* [What is required]: Below are the entries; give again exactly the lines from the one mentioning "Task: Expand the" through the one mentioning "Click the red", inclusive.

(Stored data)
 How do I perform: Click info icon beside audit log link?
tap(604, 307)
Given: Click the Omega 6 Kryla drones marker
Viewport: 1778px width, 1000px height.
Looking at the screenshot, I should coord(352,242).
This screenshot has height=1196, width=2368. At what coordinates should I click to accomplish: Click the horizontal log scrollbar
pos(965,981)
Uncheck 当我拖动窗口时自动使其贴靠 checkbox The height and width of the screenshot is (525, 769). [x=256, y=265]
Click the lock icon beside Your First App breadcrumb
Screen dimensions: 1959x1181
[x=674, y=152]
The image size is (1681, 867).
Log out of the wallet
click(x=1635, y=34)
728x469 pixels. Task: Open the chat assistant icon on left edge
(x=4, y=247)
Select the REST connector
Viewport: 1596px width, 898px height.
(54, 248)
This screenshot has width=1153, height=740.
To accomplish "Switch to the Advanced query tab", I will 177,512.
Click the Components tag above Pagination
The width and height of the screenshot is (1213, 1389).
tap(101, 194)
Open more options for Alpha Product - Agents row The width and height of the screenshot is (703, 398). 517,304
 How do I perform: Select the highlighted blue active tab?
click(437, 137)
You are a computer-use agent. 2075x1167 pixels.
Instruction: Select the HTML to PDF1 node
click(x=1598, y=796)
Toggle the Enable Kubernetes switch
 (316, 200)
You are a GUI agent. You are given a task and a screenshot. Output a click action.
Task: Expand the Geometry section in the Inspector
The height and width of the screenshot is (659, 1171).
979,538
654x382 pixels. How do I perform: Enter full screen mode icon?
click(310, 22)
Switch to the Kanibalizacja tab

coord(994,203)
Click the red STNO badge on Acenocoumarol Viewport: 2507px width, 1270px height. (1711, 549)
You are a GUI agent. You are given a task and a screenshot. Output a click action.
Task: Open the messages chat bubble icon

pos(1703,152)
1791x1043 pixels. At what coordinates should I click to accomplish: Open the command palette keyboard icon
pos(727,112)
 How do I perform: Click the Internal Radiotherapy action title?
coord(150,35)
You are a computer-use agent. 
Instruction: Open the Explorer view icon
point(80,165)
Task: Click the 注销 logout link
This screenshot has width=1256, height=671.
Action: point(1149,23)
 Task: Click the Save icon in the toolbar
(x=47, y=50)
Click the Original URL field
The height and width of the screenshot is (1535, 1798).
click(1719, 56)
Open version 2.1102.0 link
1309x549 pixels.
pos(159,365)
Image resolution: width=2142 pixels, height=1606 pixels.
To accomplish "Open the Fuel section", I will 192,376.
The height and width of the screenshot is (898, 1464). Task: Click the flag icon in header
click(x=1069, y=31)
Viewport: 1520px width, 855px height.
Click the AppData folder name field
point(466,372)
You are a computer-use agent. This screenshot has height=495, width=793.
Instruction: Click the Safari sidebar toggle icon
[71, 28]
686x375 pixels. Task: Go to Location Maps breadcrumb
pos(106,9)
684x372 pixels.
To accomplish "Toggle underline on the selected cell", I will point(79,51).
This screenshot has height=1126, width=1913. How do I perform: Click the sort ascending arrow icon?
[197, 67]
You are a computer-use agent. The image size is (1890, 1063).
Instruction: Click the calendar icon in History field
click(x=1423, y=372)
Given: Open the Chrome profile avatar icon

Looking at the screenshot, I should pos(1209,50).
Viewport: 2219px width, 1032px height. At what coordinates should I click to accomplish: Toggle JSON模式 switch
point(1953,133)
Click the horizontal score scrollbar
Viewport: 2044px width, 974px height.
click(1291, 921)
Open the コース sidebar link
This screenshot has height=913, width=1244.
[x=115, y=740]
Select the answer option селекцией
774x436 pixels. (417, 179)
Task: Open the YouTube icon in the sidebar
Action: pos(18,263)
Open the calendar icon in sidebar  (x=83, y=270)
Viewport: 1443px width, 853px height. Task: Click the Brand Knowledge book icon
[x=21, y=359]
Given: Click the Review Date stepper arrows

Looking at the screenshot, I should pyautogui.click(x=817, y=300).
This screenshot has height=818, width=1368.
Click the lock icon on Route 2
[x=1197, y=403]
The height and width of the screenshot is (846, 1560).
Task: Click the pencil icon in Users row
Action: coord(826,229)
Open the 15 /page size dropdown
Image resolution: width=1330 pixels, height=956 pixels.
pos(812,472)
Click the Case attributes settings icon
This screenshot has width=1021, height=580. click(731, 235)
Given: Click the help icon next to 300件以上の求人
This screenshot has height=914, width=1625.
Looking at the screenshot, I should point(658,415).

* [Exercise output]:
Task: Expand the Geometry section in the Inspector
The height and width of the screenshot is (659, 1171).
979,538
654x382 pixels. How do I perform: Enter full screen mode icon?
click(310, 22)
Switch to the Kanibalizacja tab

coord(994,203)
Click the red STNO badge on Acenocoumarol Viewport: 2507px width, 1270px height. (1711, 549)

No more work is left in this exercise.